Directions - Rewrite every line of the records below as a JSON list of strings, one string per line, with blank lines left out.
#### Information shown
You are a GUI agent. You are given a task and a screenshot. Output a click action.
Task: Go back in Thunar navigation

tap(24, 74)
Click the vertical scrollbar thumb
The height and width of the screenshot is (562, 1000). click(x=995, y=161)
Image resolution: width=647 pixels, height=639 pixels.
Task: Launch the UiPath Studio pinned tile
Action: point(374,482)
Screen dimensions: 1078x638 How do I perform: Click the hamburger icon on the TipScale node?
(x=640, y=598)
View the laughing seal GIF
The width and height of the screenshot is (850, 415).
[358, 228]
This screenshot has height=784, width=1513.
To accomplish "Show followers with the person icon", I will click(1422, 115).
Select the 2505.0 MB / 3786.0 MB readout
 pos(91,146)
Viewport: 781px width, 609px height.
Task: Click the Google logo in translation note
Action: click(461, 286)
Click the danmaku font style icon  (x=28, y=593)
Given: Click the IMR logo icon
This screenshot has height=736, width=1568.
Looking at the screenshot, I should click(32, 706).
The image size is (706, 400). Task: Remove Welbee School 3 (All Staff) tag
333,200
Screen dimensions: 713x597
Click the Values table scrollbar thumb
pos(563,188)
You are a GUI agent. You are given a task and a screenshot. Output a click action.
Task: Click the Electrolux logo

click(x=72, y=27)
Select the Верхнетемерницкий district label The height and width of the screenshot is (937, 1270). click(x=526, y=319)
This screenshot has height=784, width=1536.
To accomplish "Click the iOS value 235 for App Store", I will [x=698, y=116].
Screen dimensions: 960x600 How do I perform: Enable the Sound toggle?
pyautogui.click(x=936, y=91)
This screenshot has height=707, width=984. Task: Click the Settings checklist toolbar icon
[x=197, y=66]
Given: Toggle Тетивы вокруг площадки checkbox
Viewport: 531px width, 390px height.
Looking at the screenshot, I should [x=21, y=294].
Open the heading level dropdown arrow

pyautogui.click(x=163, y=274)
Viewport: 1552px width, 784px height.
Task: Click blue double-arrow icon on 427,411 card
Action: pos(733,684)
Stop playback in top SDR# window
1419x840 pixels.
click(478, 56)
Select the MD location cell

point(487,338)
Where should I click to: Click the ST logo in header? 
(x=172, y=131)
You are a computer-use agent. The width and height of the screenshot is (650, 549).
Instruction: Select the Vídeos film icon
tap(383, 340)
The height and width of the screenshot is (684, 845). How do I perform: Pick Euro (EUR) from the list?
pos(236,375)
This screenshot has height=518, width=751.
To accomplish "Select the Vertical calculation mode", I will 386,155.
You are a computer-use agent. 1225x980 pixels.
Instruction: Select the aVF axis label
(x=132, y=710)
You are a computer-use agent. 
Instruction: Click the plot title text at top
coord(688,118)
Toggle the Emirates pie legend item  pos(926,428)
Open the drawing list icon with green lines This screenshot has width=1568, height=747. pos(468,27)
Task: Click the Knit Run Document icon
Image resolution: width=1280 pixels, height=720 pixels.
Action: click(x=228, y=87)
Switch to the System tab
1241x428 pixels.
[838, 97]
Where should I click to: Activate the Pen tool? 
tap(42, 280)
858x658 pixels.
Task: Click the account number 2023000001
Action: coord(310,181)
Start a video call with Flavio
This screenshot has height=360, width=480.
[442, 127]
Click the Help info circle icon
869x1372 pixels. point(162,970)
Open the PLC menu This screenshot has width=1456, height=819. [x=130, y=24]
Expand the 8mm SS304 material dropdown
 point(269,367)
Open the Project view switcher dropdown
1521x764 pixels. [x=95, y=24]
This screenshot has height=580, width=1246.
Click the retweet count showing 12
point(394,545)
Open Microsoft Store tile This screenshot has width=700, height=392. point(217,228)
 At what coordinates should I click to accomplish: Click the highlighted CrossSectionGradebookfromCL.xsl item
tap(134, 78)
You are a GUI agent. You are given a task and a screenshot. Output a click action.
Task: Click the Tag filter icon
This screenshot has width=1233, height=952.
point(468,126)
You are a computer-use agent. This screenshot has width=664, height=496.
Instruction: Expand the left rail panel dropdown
########
Exercise response -
[
  "You are a GUI agent. You are given a task and a screenshot. Output a click action.",
  "Task: Go back in Thunar navigation",
  "tap(24, 74)",
  "Click the vertical scrollbar thumb",
  "The height and width of the screenshot is (562, 1000). click(x=995, y=161)",
  "Image resolution: width=647 pixels, height=639 pixels.",
  "Task: Launch the UiPath Studio pinned tile",
  "Action: point(374,482)",
  "Screen dimensions: 1078x638 How do I perform: Click the hamburger icon on the TipScale node?",
  "(x=640, y=598)",
  "View the laughing seal GIF",
  "The width and height of the screenshot is (850, 415).",
  "[358, 228]",
  "This screenshot has height=784, width=1513.",
  "To accomplish \"Show followers with the person icon\", I will click(1422, 115).",
  "Select the 2505.0 MB / 3786.0 MB readout",
  " pos(91,146)",
  "Viewport: 781px width, 609px height.",
  "Task: Click the Google logo in translation note",
  "Action: click(461, 286)",
  "Click the danmaku font style icon  (x=28, y=593)",
  "Given: Click the IMR logo icon",
  "This screenshot has height=736, width=1568.",
  "Looking at the screenshot, I should click(32, 706).",
  "The image size is (706, 400). Task: Remove Welbee School 3 (All Staff) tag",
  "333,200",
  "Screen dimensions: 713x597",
  "Click the Values table scrollbar thumb",
  "pos(563,188)",
  "You are a GUI agent. You are given a task and a screenshot. Output a click action.",
  "Task: Click the Electrolux logo",
  "click(x=72, y=27)",
  "Select the Верхнетемерницкий district label The height and width of the screenshot is (937, 1270). click(x=526, y=319)",
  "This screenshot has height=784, width=1536.",
  "To accomplish \"Click the iOS value 235 for App Store\", I will [x=698, y=116].",
  "Screen dimensions: 960x600 How do I perform: Enable the Sound toggle?",
  "pyautogui.click(x=936, y=91)",
  "This screenshot has height=707, width=984. Task: Click the Settings checklist toolbar icon",
  "[x=197, y=66]",
  "Given: Toggle Тетивы вокруг площадки checkbox",
  "Viewport: 531px width, 390px height.",
  "Looking at the screenshot, I should [x=21, y=294].",
  "Open the heading level dropdown arrow",
  "pyautogui.click(x=163, y=274)",
  "Viewport: 1552px width, 784px height.",
  "Task: Click blue double-arrow icon on 427,411 card",
  "Action: pos(733,684)",
  "Stop playback in top SDR# window",
  "1419x840 pixels.",
  "click(478, 56)",
  "Select the MD location cell",
  "point(487,338)",
  "Where should I click to: Click the ST logo in header? ",
  "(x=172, y=131)",
  "You are a computer-use agent. The width and height of the screenshot is (650, 549).",
  "Instruction: Select the Vídeos film icon",
  "tap(383, 340)",
  "The height and width of the screenshot is (684, 845). How do I perform: Pick Euro (EUR) from the list?",
  "pos(236,375)",
  "This screenshot has height=518, width=751.",
  "To accomplish \"Select the Vertical calculation mode\", I will 386,155.",
  "You are a computer-use agent. 1225x980 pixels.",
  "Instruction: Select the aVF axis label",
  "(x=132, y=710)",
  "You are a computer-use agent. ",
  "Instruction: Click the plot title text at top",
  "coord(688,118)",
  "Toggle the Emirates pie legend item  pos(926,428)",
  "Open the drawing list icon with green lines This screenshot has width=1568, height=747. pos(468,27)",
  "Task: Click the Knit Run Document icon",
  "Image resolution: width=1280 pixels, height=720 pixels.",
  "Action: click(x=228, y=87)",
  "Switch to the System tab",
  "1241x428 pixels.",
  "[838, 97]",
  "Where should I click to: Activate the Pen tool? ",
  "tap(42, 280)",
  "858x658 pixels.",
  "Task: Click the account number 2023000001",
  "Action: coord(310,181)",
  "Start a video call with Flavio",
  "This screenshot has height=360, width=480.",
  "[442, 127]",
  "Click the Help info circle icon",
  "869x1372 pixels. point(162,970)",
  "Open the PLC menu This screenshot has width=1456, height=819. [x=130, y=24]",
  "Expand the 8mm SS304 material dropdown",
  " point(269,367)",
  "Open the Project view switcher dropdown",
  "1521x764 pixels. [x=95, y=24]",
  "This screenshot has height=580, width=1246.",
  "Click the retweet count showing 12",
  "point(394,545)",
  "Open Microsoft Store tile This screenshot has width=700, height=392. point(217,228)",
  " At what coordinates should I click to accomplish: Click the highlighted CrossSectionGradebookfromCL.xsl item",
  "tap(134, 78)",
  "You are a GUI agent. You are given a task and a screenshot. Output a click action.",
  "Task: Click the Tag filter icon",
  "This screenshot has width=1233, height=952.",
  "point(468,126)",
  "You are a computer-use agent. This screenshot has width=664, height=496.",
  "Instruction: Expand the left rail panel dropdown"
]